Hello ladies and a few gentlemen who purchased my Bikini Body Meal Plan. The mealplan is for females but is alright for men but with some adjustments like the calorie max daily. A 1,300 cals a day normally renders a slight energy deficit for most women who are sedentary, and some active girls but have been on several calori restrictive diets or for those who lack muscle mass.
So anyways, as the titles goes, we’re gonna help you with some tips you might want to keep in mind when enlisting yourself on a mealplan. And this goes to any mealplan. Not just BBMP (BikiniBodyMealPlan).
Okay. Enough with the long intro, here they are:
1.) Believe and Trust it.
People, random people, be they people from the gym, from your work place, your mom, your boyfriend, ripped AF dudes, other gym instructors, sedentary and not active people, will GIVE ADVICES and comments to you. DO NOT LET THIS DISTRACT YOU. Their advices might be right, but a piece of advice is just one thing, while an entire program/plan are pieces that are specifically put together to work a certain way. And adding their advice in might not fit the initially design framework and WILL even render your program to failure. Tip, for the entire duration of your mealplan, since you bought it, BELIEVE and TRUST IT.
2.) Follow it.
Too obvious, follow a program for it to work, doesn’t seem like it need be said right? Well, IT NEEDS TO BE SAID. Among, lets say, 10 who purchased a program, there is only an average of 1 or 2 people who follows it 99% of the time. The rest are just living their regular diets and routines and others are on it less than 70% of the time and that is just not a way how to make a diet plan work. Tip, I’m case you forget, follow it.
3.) One Diet Plan at A Time.
For exercise plan, maybe you can go ahead and mix and match if your think you have the time and fitness level to do so (but still, focus is key). But when it comes to diet plans, please stick to one plan! Mixing it all up will never work TRUST ME. Have been there done that. Tip, keep things simple and stick to a single plan.
4.) Be Committed to Finish it. And don’t start until you decided to.
Don’t start something you dont have the courage, the strength and the discipline to finish, so the saying goes and can’t be said better. You’ll never know if it works or if it doesnt if you only do halfway.
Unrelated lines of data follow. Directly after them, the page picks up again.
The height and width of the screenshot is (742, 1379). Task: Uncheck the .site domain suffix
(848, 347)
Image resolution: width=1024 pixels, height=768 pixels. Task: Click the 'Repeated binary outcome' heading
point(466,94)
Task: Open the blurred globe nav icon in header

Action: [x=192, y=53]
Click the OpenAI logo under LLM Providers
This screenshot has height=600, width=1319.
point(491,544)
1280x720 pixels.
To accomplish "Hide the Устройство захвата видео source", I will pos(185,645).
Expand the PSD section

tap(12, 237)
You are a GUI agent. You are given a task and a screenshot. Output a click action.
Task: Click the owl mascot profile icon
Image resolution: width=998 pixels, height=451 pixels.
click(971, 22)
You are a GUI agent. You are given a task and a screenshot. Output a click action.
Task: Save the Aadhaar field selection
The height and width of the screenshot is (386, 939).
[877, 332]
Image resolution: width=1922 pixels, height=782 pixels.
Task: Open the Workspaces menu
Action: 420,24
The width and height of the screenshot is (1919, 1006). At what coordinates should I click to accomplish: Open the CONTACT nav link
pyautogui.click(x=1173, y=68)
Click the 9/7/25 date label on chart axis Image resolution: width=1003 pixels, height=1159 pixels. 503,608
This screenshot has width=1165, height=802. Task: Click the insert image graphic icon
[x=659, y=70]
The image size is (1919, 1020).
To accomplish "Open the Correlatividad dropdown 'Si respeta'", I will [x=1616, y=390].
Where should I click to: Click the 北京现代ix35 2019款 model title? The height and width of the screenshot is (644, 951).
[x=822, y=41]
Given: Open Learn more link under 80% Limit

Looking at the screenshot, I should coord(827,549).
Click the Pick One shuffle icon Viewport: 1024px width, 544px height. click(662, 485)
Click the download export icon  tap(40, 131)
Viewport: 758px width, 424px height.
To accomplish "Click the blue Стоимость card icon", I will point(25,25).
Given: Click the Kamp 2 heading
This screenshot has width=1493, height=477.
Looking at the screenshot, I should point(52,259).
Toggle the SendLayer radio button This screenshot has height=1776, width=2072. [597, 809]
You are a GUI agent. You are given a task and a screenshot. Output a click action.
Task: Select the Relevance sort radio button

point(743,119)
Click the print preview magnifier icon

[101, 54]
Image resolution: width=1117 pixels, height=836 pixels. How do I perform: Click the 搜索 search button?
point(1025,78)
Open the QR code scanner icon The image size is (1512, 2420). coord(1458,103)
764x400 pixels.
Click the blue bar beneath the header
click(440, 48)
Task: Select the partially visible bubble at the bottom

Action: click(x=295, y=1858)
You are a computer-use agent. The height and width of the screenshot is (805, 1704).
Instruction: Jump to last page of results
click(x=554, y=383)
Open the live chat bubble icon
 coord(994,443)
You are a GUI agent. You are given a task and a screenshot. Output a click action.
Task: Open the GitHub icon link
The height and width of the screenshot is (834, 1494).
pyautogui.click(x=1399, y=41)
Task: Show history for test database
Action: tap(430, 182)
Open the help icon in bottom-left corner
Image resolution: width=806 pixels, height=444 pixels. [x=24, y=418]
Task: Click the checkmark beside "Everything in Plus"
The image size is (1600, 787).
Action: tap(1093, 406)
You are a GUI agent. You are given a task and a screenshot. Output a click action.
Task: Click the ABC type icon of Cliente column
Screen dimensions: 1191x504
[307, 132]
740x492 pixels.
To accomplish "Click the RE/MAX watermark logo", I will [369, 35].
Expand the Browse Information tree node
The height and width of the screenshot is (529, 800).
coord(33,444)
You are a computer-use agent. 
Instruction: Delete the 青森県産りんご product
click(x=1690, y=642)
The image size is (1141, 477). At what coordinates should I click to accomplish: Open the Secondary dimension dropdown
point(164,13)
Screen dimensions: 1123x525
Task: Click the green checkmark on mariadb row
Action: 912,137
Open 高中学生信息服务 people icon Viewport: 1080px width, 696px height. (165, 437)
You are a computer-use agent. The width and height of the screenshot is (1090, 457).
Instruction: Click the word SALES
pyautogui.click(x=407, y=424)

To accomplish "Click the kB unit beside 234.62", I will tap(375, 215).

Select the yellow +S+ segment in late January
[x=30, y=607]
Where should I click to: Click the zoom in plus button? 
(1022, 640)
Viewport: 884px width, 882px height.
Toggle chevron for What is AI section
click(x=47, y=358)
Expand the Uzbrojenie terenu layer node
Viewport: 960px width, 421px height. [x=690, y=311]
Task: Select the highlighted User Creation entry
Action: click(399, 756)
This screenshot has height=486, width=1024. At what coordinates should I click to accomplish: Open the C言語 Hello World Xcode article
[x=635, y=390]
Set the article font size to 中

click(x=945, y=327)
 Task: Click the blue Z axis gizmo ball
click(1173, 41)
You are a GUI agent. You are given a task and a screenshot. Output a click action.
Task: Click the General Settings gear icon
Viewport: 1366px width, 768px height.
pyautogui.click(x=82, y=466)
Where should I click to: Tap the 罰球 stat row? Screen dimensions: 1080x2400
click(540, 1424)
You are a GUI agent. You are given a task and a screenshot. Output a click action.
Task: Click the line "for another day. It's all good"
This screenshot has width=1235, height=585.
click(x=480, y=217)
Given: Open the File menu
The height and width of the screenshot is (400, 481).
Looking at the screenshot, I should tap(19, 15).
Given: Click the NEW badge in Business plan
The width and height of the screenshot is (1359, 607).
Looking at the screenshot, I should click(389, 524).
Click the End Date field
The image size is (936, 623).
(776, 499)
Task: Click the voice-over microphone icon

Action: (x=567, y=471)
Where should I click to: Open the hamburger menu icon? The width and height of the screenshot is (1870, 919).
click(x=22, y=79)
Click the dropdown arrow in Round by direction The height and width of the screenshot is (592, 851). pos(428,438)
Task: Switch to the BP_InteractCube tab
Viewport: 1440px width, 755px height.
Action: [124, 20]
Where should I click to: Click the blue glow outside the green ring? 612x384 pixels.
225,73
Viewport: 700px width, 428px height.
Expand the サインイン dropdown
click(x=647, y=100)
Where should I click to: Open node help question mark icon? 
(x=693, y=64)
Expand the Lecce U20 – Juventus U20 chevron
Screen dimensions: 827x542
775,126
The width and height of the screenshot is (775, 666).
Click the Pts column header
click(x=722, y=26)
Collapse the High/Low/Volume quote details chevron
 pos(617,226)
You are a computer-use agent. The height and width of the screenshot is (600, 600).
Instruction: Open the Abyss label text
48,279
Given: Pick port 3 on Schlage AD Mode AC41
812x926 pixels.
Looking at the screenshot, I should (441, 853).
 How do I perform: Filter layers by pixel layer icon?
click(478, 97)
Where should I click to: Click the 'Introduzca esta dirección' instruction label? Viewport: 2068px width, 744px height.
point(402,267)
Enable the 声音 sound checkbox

Bikini Body Meal Plan follows the rules of carbcycling, carb timing and, the general rules of macros and slight calori deficit. Though its nailed to 1,300 cals, and not customized, the diet principles that it follows are the cornerstone where all meal plans and diet plans are built upon. It works. If it doesn’t maybe 1.) There is an ingredient that did not suit you. 2.) 1,300’cals is too high for you. 3.) Maybe something to do with hormonal balance and for this you have to see a doctor. But all else being normal, this should help you. A lot. So lets see how it works for you and commit on seeing it through the very end.
6.) Different Strokes for Different Folks
The success of the diet is not based on how effective literally it is for the goals you set, but on how “doable” it is for you and your preferences and lifestyle. You have to like it. You have to, in some way, enjoy it. Without the joy, can anybody really survive?
7.) Mistakes are normal and its okay to start over.
To put it simply, don’t quit just because of one bad diet day. Restart. Be strong. See it through. You go this.